The Virginia Supreme Court heard arguments recently about whether state officials may withhold from disclosure certain materials and processes used for executions.

The public has a right to know how the state carries out its most significant—and permanent—decision: government-ordered killing.

The case is an appeal by the Virginia Department of Corrections, which was ordered by a Fairfax County judge to release information on execution procedures under Virginia’s Freedom of Information Act.

It may seem to be a disagreement about the technical aspects of state law, which in some ways it is.

It began with a FOIA request from Del. Scott A. Surovell, D–Fairfax.

Surovell sought the records after learning that the Corrections Department had stockpiled a large supply of chemicals used for lethal injection, including some that had been used in executions in other states and sparked controversies after condemned inmates showed signs of suffering.

State lawyers representing the Corrections Department argued before the Supreme Court that releasing information about execution procedures could create security risks.

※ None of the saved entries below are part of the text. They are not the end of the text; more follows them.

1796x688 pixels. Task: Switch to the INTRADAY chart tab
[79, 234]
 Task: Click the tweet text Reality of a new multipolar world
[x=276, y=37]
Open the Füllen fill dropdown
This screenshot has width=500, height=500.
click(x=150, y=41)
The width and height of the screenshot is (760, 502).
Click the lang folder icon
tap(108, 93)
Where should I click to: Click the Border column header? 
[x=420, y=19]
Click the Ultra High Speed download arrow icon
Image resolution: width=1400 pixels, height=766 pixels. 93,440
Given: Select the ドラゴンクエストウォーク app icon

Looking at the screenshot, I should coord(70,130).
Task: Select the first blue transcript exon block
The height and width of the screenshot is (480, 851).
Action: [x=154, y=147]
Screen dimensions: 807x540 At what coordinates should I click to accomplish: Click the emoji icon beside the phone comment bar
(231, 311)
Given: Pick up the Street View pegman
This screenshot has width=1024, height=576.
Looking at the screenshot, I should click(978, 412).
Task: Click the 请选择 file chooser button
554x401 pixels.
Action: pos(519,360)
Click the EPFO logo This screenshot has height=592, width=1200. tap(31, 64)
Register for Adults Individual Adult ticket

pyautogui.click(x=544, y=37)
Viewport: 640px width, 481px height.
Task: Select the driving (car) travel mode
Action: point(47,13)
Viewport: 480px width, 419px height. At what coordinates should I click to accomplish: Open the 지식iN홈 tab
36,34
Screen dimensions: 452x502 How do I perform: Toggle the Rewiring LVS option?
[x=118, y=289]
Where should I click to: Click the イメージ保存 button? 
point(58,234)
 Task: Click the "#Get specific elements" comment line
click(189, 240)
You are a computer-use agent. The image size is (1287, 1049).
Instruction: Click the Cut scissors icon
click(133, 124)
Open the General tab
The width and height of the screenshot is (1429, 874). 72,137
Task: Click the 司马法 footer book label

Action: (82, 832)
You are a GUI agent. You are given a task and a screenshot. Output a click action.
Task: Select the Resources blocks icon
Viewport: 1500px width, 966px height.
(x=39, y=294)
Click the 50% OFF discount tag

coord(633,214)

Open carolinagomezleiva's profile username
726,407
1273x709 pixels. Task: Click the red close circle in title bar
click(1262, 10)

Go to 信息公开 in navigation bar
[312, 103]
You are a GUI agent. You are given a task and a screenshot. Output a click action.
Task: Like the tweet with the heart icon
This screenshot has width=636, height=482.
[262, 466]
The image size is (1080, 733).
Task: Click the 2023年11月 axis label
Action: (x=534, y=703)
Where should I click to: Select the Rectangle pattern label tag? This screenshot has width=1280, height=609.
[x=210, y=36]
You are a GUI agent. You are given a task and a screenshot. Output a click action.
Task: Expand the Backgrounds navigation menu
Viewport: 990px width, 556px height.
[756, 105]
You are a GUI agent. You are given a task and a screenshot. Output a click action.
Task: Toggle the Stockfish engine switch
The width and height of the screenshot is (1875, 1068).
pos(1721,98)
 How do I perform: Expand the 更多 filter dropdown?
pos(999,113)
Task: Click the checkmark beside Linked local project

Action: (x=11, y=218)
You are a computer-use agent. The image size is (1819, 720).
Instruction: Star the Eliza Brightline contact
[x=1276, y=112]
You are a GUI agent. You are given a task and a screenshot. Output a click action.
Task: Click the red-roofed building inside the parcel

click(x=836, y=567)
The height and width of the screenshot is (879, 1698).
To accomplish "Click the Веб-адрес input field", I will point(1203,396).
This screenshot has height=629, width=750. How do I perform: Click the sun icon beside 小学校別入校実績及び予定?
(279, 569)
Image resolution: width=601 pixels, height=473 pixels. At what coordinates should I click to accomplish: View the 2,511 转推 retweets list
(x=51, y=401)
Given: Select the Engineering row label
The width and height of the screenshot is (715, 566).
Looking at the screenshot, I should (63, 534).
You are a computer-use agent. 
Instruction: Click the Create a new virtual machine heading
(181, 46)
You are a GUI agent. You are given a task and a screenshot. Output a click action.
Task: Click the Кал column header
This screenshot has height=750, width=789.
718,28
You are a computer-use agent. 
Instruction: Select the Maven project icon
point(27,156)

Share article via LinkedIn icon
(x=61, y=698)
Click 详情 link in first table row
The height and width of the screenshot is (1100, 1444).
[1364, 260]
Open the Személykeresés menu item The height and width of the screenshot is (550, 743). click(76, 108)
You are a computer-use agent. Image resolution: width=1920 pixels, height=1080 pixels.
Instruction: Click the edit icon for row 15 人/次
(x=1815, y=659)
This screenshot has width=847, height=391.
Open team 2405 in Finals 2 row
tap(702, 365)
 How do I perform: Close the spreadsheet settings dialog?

The clash over the records came on the heels of a debate of a bill filed earlier this year in the General Assembly that would close nearly all information about executions, including data about the lethal injection drugs used, the vendor who was providing the drugs and even details about the execution room and the electric chair.

The measure, which had the backing of Gov. Terry McAuliffe, nearly passed. Proponents of the bill said that pharmaceutical companies providing lethal injection drugs would be harassed by death penalty foes if they became known.

Surovell said he’s trying to get information about death penalty procedures so he can be better informed when making policy decisions.

Use of the death penalty has been waning in the United States in recent years. Last year, there were 35 executions nationwide—the lowest number since 31 were put to death in 1994.

And in Virginia, once one of the most prolific execution states, just two have been executed in the past five years. Our state still ranks third nationally with 110 deaths since 1976, but it’s doubtful any state will surpass Texas, which has killed 526 since 1976.

Polls show that public opposition to the death penalty has grown in recent years—33 percent of respondents said they were against it in 2014 compared to 16 percent against it 1994.

The reasons are varied, but they include doubts about whether executions actually deter serious crimes and concern that innocent people may be put to death.

Surovell should be commended for demanding information from the Corrections Department—not just because he’s an elected policymaker but because he’s a Virginia resident.

Accountability is critically important in a state function that can’t be reversed. And accountability begins with transparency.